Skyplane: Optimizing Transfer Cost and Throughput Using Cloud-Aware Overlays (2210.07259v1)

Abstract: Cloud applications are increasingly distributing data across multiple regions and cloud providers. Unfortunately, wide-area bulk data transfers are often slow, bottlenecking applications. We demonstrate that it is possible to significantly improve inter-region cloud bulk transfer throughput by adapting network overlays to the cloud setting -- that is, by routing data through indirect paths at the application layer. However, directly applying network overlays in this setting can result in unacceptable increases in cloud egress prices. We present Skyplane, a system for bulk data transfer between cloud object stores that uses cloud-aware network overlays to optimally navigate the trade-off between price and performance. Skyplane's planner uses mixed-integer linear programming to determine the optimal overlay path and resource allocation for data transfer, subject to user-provided constraints on price or performance.
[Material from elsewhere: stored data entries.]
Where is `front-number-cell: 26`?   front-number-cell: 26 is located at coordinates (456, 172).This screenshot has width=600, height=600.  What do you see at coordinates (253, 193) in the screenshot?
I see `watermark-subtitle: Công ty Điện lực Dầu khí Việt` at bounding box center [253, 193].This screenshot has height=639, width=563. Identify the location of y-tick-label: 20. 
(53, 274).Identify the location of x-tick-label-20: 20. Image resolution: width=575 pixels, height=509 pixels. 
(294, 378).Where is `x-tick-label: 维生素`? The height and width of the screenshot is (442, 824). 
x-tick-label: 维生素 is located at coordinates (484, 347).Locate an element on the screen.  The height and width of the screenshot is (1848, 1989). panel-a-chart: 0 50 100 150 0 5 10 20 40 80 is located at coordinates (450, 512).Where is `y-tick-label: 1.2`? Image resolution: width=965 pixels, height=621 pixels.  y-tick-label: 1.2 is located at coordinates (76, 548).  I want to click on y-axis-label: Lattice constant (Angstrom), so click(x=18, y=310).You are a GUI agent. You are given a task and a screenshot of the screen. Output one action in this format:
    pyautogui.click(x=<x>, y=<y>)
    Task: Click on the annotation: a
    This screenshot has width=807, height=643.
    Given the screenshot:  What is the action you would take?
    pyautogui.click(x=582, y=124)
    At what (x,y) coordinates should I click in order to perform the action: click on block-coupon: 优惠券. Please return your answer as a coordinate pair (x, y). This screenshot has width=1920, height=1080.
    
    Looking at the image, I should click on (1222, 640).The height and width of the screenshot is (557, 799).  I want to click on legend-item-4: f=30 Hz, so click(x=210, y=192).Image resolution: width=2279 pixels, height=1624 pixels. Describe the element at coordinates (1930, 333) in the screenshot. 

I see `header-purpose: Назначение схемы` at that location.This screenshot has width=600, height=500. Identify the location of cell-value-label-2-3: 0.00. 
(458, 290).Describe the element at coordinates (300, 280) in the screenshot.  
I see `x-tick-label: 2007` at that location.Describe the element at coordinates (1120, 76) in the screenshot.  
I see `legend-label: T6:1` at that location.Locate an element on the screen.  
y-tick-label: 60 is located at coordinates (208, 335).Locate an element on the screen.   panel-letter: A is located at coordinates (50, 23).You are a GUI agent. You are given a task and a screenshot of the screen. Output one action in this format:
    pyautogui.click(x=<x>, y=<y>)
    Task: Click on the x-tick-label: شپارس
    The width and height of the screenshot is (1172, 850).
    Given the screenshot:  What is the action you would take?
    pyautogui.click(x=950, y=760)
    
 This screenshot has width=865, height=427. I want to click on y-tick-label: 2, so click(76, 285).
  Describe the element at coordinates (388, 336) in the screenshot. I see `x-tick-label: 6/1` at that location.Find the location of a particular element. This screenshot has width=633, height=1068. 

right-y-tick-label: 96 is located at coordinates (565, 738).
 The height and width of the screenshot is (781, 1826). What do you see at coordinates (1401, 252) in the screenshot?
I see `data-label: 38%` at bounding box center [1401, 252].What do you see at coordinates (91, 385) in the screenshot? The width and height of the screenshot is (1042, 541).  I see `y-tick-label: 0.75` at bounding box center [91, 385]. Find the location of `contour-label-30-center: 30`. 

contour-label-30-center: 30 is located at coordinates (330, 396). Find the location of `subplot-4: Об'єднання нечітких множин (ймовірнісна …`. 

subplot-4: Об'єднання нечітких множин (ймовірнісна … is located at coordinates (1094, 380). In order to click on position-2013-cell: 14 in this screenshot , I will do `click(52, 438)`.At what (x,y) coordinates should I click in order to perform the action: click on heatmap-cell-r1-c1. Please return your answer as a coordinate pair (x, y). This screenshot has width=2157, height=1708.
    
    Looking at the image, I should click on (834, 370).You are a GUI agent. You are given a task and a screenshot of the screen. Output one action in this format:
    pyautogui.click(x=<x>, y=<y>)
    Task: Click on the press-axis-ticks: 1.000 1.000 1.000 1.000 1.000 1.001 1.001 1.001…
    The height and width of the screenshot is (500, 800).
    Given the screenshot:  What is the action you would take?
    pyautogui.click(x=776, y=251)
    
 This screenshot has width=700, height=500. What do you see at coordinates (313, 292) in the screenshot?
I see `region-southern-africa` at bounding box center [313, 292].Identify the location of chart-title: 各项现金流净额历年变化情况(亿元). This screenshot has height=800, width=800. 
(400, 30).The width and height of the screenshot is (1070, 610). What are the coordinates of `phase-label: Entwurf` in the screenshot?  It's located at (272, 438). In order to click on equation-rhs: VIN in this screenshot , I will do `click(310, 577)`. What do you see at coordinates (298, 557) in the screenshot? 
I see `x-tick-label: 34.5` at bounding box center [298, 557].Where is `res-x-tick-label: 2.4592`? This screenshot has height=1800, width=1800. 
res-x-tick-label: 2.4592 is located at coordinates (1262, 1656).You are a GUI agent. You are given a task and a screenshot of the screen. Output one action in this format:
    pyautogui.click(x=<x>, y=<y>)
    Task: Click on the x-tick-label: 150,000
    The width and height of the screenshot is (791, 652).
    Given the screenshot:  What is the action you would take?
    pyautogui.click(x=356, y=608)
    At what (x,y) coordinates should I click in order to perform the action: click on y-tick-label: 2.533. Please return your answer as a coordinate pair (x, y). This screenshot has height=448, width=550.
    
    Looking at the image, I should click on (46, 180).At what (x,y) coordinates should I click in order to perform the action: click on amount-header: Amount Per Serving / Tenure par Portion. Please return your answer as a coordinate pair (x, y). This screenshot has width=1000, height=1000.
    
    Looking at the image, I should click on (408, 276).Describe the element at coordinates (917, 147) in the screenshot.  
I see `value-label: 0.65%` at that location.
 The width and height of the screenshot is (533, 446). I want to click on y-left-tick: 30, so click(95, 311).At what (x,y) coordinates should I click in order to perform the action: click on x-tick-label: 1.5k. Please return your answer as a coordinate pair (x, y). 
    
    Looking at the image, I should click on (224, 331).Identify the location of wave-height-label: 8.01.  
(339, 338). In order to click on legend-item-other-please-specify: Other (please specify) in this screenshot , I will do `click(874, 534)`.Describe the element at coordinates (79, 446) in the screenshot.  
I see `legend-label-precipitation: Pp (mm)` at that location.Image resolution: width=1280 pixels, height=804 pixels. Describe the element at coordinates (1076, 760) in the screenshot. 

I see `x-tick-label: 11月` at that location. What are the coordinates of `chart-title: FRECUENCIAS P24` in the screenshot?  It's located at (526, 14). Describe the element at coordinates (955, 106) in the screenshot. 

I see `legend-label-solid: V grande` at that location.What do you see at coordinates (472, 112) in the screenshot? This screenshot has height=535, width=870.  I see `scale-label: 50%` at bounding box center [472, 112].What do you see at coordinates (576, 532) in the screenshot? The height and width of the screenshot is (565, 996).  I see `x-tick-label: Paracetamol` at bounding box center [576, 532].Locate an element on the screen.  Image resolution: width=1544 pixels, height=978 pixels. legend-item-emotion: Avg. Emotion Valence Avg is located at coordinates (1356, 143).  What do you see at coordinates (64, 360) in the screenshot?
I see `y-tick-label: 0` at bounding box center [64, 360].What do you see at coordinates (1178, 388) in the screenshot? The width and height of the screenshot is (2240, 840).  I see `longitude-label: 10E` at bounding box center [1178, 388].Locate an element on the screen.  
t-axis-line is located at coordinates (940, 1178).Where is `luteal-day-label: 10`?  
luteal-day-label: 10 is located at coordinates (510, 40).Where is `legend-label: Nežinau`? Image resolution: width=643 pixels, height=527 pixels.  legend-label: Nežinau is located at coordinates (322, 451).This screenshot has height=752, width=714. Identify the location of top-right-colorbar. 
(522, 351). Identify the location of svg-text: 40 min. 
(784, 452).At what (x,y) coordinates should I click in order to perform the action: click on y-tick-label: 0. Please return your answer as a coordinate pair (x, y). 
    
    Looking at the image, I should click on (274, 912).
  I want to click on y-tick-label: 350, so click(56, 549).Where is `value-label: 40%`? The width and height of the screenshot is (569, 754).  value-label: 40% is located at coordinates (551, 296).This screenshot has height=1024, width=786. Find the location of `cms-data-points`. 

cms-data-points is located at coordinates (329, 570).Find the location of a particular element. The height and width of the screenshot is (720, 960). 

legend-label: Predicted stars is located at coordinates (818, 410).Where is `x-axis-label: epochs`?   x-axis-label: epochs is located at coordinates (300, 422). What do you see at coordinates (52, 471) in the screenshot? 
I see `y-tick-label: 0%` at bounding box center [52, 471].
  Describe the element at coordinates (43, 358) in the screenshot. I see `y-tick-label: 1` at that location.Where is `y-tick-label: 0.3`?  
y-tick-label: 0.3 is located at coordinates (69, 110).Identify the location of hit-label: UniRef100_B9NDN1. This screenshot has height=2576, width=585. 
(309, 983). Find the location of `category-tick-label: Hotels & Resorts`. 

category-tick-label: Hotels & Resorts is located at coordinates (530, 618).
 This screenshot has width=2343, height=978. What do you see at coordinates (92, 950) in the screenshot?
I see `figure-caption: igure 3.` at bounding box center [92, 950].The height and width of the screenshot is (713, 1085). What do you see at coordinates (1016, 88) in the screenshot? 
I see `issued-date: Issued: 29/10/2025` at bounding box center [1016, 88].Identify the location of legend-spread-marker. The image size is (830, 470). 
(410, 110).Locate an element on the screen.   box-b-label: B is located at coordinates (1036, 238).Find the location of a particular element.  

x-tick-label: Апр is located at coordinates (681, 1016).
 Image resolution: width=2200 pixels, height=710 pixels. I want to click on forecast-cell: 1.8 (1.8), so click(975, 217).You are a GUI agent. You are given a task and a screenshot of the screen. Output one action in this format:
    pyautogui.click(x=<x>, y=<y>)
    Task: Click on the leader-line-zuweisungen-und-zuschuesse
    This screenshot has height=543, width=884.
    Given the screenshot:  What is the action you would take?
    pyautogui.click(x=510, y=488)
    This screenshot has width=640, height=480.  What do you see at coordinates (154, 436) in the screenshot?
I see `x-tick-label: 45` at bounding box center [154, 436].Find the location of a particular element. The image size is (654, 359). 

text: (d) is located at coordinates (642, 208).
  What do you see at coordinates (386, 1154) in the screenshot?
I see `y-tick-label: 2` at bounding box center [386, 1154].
Skyplane outperforms public cloud transfer services by up to $4.6\times$ for transfers within one cloud and by up to $5.0\times$ across clouds.

• The paper presents Skyplane, an overlay network system that leverages MILP-based route planning to improve cloud data transfer throughput by up to 5×.
• It strategically balances performance and cost by optimizing indirect routing paths using detailed cloud egress pricing and network throughput metrics.
• The methodology employs adaptive resource allocation and parallel TCP connections, offering a practical solution for efficient high-volume data transfers in multi-cloud environments.

An Analytical Overview of "Skyplane: Optimizing Transfer Cost and Throughput Using Cloud-Aware Overlays"

The paper "Skyplane: Optimizing Transfer Cost and Throughput Using Cloud-Aware Overlays" introduces Skyplane, a system designed to enhance the efficiency of wide-area bulk data transfers between cloud object stores. The system leverages cloud-aware network overlays to strategically balance the trade-off between transfer cost and throughput. The approach is characterized by optimizing indirect routing paths at the application layer through mixed-integer linear programming (MILP).

Contributions and Key Findings

Skyplane presents a notable advancement in cloud-based data transfer techniques. It provides substantial throughput improvements, outperforming traditional cloud transfer services by up to 4.6$\times$ for intra-cloud transfers and 5.0$\times$ for inter-cloud scenarios. This performance gain is achieved without excessive cost increases, showcasing the system's ability to navigate the complex landscape of cloud egress pricing effectively.

Detailed Methodology

The paper outlines the construction of Skyplane as an overlay network system that operates independently of the underlying cloud provider infrastructures. Utilizing a planner that employs MILP, Skyplane can determine optimal overlay paths and the necessary resource allocation to abide by user-defined constraints regarding price and performance. The system utilizes cloud elasticity, allowing for increased resource deployment in cloud regions when possible, thereby maximizing throughput.

Through comprehensive profiling of inter-region network throughput and the strategic use of parallel TCP connections, Skyplane enhances data transfer rates. Concurrently, it maintains cost-effectiveness by carefully choosing intermediate relay regions and parallel paths considering the price grid, throughput grid, and existing egress cost structures.

Implications and Future Directions

The implications of this work are substantial for cloud computing, especially for applications requiring high-volume data transfers across regions and providers. By optimizing both cost and performance, Skyplane not only meets but often exceeds the capabilities of existing cloud solutions. This has profound applications in sectors like machine learning, where data movement is both constant and critical.

Future work could explore the integration of Skyplane with various network optimization techniques to further refine cost-performance trade-offs. Additionally, assessing the impact of rapidly evolving cloud pricing models and expanding the evaluation metrics to include aspects like energy consumption could provide deeper insights into practical deployments.

Conclusion

Skyplane exemplifies the potential of overlay networks to resolve contemporary challenges in cloud computing environments. By addressing the dual concerns of throughput and cost, it contributes importantly to the field, offering academic insights and practical tools for cloud data management. The evaluation results, supported by significant empirical data, affirm the system’s efficacy and adaptability in a multi-cloud landscape.